EXTRACTED RECORDS —
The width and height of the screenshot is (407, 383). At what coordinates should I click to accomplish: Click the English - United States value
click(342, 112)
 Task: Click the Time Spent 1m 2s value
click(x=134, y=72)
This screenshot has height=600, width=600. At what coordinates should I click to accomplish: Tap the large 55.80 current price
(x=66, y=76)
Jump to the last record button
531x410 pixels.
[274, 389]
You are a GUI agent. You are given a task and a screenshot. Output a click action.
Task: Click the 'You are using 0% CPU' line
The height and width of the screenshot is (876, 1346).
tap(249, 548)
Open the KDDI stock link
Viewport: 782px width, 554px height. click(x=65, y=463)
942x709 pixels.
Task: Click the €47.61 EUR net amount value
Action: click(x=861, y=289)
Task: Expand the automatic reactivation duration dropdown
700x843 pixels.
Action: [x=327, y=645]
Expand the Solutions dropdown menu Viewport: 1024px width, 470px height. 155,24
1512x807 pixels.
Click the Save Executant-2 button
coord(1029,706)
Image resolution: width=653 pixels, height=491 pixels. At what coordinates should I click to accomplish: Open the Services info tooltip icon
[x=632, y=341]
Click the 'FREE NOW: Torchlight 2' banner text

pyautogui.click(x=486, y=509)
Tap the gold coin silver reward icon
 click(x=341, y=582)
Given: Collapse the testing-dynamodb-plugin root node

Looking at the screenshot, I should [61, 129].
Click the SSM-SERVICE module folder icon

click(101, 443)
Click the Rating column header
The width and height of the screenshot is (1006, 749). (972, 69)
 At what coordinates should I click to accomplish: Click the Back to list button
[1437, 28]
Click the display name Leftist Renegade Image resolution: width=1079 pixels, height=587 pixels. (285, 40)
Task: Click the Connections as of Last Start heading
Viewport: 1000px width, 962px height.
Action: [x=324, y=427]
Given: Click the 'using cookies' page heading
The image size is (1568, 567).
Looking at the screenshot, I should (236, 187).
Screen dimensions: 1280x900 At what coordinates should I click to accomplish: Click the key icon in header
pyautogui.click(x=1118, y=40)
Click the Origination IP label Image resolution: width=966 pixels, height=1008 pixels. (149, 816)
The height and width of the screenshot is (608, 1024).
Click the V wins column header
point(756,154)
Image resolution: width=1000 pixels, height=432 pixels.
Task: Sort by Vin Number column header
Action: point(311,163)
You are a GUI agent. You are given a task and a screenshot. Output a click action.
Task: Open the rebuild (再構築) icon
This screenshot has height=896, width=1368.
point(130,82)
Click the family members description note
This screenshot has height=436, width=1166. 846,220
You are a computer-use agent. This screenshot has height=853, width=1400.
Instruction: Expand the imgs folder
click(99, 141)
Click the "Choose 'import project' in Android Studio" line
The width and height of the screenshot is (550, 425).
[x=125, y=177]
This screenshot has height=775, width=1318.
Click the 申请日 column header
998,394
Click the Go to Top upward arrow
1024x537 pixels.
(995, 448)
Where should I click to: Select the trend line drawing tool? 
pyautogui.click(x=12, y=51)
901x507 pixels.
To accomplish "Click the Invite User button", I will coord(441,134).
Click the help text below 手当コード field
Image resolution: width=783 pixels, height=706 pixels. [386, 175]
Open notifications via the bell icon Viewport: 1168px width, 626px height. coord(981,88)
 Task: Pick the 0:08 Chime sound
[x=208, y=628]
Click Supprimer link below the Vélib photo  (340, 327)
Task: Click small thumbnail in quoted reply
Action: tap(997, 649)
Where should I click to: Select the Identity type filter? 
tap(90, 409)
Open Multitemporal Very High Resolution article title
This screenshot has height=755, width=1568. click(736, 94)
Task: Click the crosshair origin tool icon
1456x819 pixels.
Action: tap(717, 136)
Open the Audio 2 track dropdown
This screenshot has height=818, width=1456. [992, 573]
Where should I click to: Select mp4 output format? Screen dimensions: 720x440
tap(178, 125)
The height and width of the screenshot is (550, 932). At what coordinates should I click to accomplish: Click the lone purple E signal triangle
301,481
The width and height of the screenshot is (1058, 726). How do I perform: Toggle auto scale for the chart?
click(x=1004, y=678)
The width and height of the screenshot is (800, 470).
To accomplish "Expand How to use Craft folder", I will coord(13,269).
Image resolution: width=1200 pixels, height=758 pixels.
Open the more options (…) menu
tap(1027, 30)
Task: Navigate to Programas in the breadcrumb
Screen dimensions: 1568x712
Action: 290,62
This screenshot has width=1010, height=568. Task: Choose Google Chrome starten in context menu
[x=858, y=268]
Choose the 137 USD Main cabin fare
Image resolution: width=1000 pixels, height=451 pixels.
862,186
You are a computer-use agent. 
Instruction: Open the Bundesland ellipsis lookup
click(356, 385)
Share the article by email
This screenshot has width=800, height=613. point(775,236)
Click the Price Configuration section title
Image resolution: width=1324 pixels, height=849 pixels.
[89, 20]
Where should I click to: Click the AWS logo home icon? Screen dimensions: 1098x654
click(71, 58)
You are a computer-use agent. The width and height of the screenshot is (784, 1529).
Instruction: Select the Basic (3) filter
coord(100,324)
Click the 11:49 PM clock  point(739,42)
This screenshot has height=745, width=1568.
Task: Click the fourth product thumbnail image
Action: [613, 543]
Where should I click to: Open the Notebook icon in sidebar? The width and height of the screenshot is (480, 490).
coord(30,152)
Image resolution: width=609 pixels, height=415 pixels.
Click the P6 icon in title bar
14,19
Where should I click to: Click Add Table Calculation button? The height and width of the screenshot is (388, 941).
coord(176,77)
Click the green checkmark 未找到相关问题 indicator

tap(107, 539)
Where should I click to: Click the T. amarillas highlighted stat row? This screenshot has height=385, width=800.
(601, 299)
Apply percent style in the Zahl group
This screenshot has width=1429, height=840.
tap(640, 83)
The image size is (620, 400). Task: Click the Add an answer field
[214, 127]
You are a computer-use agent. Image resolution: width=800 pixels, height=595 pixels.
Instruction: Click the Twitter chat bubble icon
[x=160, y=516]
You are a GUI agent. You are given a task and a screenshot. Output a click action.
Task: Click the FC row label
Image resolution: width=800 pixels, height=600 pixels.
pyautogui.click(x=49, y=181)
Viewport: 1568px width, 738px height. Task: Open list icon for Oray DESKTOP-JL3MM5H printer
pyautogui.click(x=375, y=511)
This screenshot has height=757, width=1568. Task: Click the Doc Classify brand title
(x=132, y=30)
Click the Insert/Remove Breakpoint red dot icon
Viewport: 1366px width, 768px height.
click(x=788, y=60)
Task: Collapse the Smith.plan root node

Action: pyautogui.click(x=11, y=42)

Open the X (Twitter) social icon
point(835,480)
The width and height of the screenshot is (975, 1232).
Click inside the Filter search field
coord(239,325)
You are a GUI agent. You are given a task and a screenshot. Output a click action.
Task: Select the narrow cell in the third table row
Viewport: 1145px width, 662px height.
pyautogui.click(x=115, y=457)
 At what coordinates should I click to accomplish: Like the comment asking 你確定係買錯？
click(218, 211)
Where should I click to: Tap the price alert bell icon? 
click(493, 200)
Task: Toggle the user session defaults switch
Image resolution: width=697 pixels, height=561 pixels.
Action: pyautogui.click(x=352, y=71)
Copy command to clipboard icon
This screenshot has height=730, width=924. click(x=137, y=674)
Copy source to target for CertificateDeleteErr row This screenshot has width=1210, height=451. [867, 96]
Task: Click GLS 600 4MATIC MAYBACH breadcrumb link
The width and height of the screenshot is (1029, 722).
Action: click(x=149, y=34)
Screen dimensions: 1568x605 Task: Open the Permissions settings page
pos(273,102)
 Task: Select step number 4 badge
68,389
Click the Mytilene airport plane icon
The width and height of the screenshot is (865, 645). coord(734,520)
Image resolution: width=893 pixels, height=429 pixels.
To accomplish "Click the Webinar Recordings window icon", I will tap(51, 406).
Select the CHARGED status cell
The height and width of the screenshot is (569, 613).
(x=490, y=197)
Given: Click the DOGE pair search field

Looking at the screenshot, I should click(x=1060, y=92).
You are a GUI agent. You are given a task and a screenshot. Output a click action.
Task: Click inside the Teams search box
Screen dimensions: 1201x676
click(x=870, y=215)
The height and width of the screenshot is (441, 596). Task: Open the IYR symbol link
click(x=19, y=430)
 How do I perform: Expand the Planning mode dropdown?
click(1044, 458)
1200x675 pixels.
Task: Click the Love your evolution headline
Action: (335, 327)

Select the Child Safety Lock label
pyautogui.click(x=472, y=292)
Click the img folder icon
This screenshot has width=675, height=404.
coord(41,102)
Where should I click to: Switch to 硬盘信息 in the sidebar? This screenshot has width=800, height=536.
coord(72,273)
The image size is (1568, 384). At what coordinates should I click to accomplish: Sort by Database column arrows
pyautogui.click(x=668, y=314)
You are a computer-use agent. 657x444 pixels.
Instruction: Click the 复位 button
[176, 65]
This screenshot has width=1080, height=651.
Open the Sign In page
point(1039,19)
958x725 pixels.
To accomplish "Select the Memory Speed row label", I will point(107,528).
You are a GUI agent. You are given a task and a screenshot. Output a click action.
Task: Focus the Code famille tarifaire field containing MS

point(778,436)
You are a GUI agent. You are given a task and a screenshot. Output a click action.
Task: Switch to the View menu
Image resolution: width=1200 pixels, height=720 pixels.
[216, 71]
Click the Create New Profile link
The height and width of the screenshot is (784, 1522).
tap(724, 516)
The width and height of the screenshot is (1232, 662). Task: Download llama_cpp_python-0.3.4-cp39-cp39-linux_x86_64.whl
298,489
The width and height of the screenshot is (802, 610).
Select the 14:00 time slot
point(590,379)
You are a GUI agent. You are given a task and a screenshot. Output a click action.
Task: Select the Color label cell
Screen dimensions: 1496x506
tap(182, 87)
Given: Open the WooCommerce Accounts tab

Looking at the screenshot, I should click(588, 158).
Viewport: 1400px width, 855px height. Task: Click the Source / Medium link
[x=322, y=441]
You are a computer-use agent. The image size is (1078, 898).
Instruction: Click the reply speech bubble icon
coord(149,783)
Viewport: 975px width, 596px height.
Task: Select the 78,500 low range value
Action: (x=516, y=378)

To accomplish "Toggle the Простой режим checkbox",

WORK REQUEST —
Reproduce, word for word and in full, only the lines above that start at the line with "Instruction: Click the Twitter" and run through the line with "Task: Click GLS", both ends included.

ANSWER TO THIS TASK —
Instruction: Click the Twitter chat bubble icon
[x=160, y=516]
You are a GUI agent. You are given a task and a screenshot. Output a click action.
Task: Click the FC row label
Image resolution: width=800 pixels, height=600 pixels.
pyautogui.click(x=49, y=181)
Viewport: 1568px width, 738px height. Task: Open list icon for Oray DESKTOP-JL3MM5H printer
pyautogui.click(x=375, y=511)
This screenshot has height=757, width=1568. Task: Click the Doc Classify brand title
(x=132, y=30)
Click the Insert/Remove Breakpoint red dot icon
Viewport: 1366px width, 768px height.
click(x=788, y=60)
Task: Collapse the Smith.plan root node

Action: pyautogui.click(x=11, y=42)

Open the X (Twitter) social icon
point(835,480)
The width and height of the screenshot is (975, 1232).
Click inside the Filter search field
coord(239,325)
You are a GUI agent. You are given a task and a screenshot. Output a click action.
Task: Select the narrow cell in the third table row
Viewport: 1145px width, 662px height.
pyautogui.click(x=115, y=457)
 At what coordinates should I click to accomplish: Like the comment asking 你確定係買錯？
click(218, 211)
Where should I click to: Tap the price alert bell icon? 
click(493, 200)
Task: Toggle the user session defaults switch
Image resolution: width=697 pixels, height=561 pixels.
Action: pyautogui.click(x=352, y=71)
Copy command to clipboard icon
This screenshot has height=730, width=924. click(x=137, y=674)
Copy source to target for CertificateDeleteErr row This screenshot has width=1210, height=451. [867, 96]
Task: Click GLS 600 4MATIC MAYBACH breadcrumb link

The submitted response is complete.